## WHAT YOU WILL DO
1. List every clock time that appears in the thread on kernel stack alignment, in the form the thread gives it.
2. Reproduce part of the thread on kernel stack alignment word for word, starting with "u8 __stack[sizeof(struct entropy_timer_state)" and going on through "a better option.".

## DOCUMENT SECTION
□ □ □ □ □ □ □
Well, other places in the kernel do the alignment manually:

	u8 __stack[sizeof(struct entropy_timer_state) + SMP_CACHE_BYTES - 1];
	struct entropy_timer_state *stack = (void *)PTR_ALIGN(__stack, SMP_CACHE_BYTES);

It's silly, but I'm not aware of a better option.

- Eric
  
Jason A. Donenfeld Nov. 30, 2022, 7:54 p.m. UTC | #6
Hi Eric,

On Wed, Nov 30, 2022 at 8:51 PM Eric Biggers <ebiggers@kernel.org> wrote:
>
> On Wed, Nov 30, 2022 at 08:31:33PM +0100, Jason A. Donenfeld wrote:
> > On Wed, Nov 30, 2022 at 7:59 PM Eric Biggers <ebiggers@kernel.org> wrote:
> > >
> > > On Wed, Nov 30, 2022 at 11:04:23AM +0100, Jason A. Donenfeld wrote:
> > > > > > diff --git a/drivers/char/random.c b/drivers/char/random.c
> > > > > > index 67558b95d531..2494e08c76d8 100644
> > > > > > --- a/drivers/char/random.c
> > > > > > +++ b/drivers/char/random.c
> > > > > > @@ -1262,7 +1262,7 @@ static void __cold entropy_timer(struct timer_list *timer)
> > > > > >  static void __cold try_to_generate_entropy(void)
> > > > > >  {
> > > > > >   enum { NUM_TRIAL_SAMPLES = 8192, MAX_SAMPLES_PER_BIT = HZ / 15 };
> > > > > > - struct entropy_timer_state stack;
> > > > > > + struct entropy_timer_state stack ____cacheline_aligned;
> > > > >
> > > > > Several years ago, there was a whole thing about how __attribute__((aligned)) to
> > > > > more than 8 bytes doesn't actually work on stack variables in the kernel on x86,
> > > > > because the kernel only keeps the stack 8-byte aligned but gcc assumes it is
> > > > > 16-byte aligned.  See
> > > > > https://lore.kernel.org/linux-crypto/20170110143340.GA3787@gondor.apana.org.au/T/#t
> > > > >
> > > > > IIRC, nothing was done about it at the time.
> > > > >
> > > > > Has that been resolved in the intervening years?
> > > >
> > > > Maybe things are different for ____cacheline_aligned, which is 64 bytes.
> > > > Reading that thread, it looks like it was a case of trying to align the
> > > > stack to 16 bytes, but gcc assumed 16 bytes already while the kernel
> > > > only gave it 8. So gcc didn't think it needed to emit any code to align
> > > > it. Here, though, it's 64, and gcc certainly isn't assuming 64-byte
> > > > stack alignment.
> > > >
> > > > Looking at the codegen, gcc appears to doing `rsp = (rsp & ~63) - 64`,
> > > > which appears correct.
> > >
> > > Well, if gcc thinks the stack is already 16-byte aligned, then it would be
> > > perfectly within its rights to do 'rsp = (rsp & ~47) - 64', right?  You probably
> > > don't want to be relying on an implementation detail of gcc codegen...
> >
> > The really pathological one would be ~48, which would just clear those
> > two extra bits. I can't imagine gcc or clang ever deciding to do that.
□ □ □ □ □ □ □
## MATERIAL PROVIDED
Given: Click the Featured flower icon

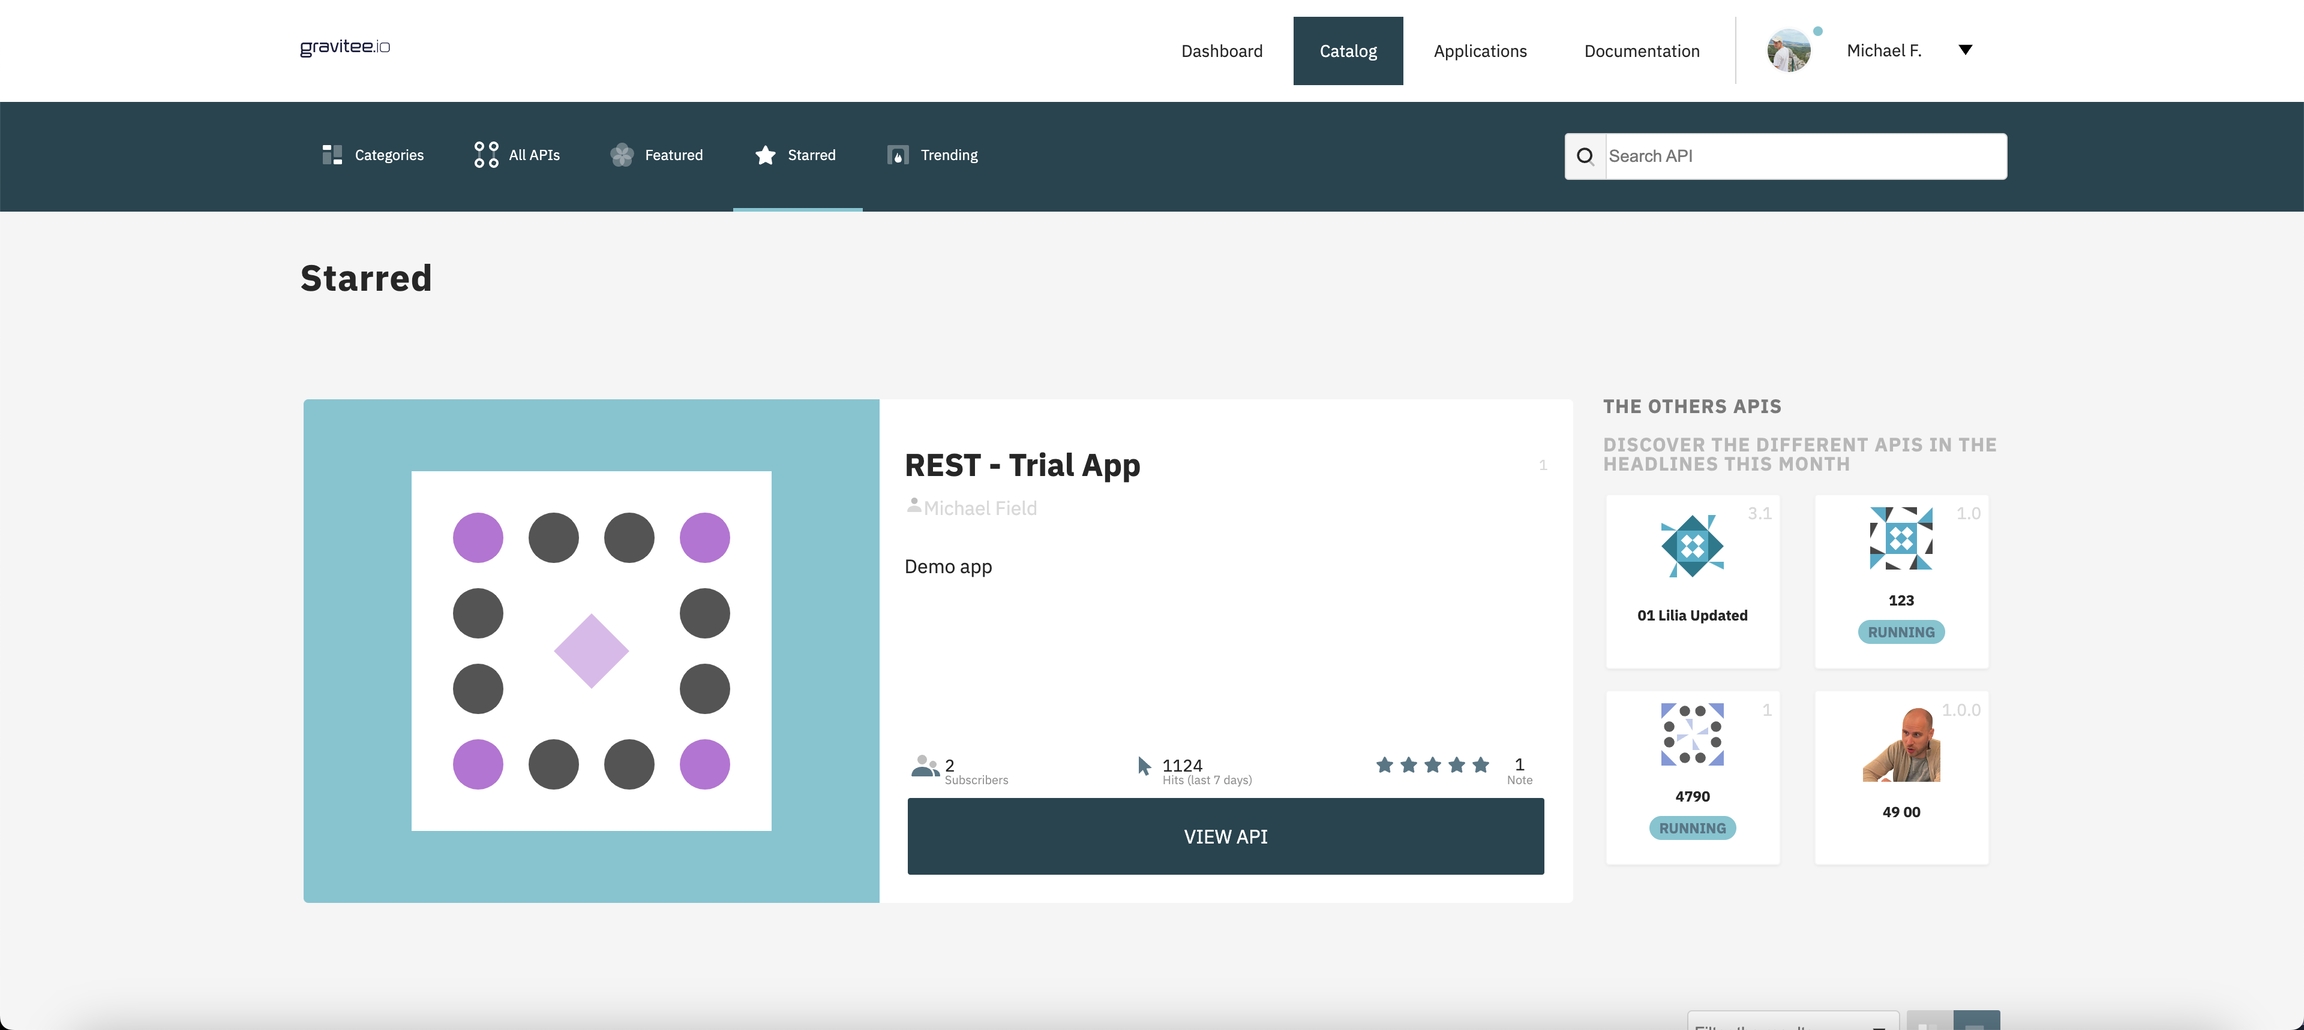Looking at the screenshot, I should 622,155.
□ □ □ □ □ □ □
## RESPONSES PER TASK
1.
7:54 p.m. UTC
8:51 PM
08:31:33PM
7:59 PM
11:04:23AM

2.
u8 __stack[sizeof(struct entropy_timer_state) + SMP_CACHE_BYTES - 1];
	struct entropy_timer_state *stack = (void *)PTR_ALIGN(__stack, SMP_CACHE_BYTES);

It's silly, but I'm not aware of a better option.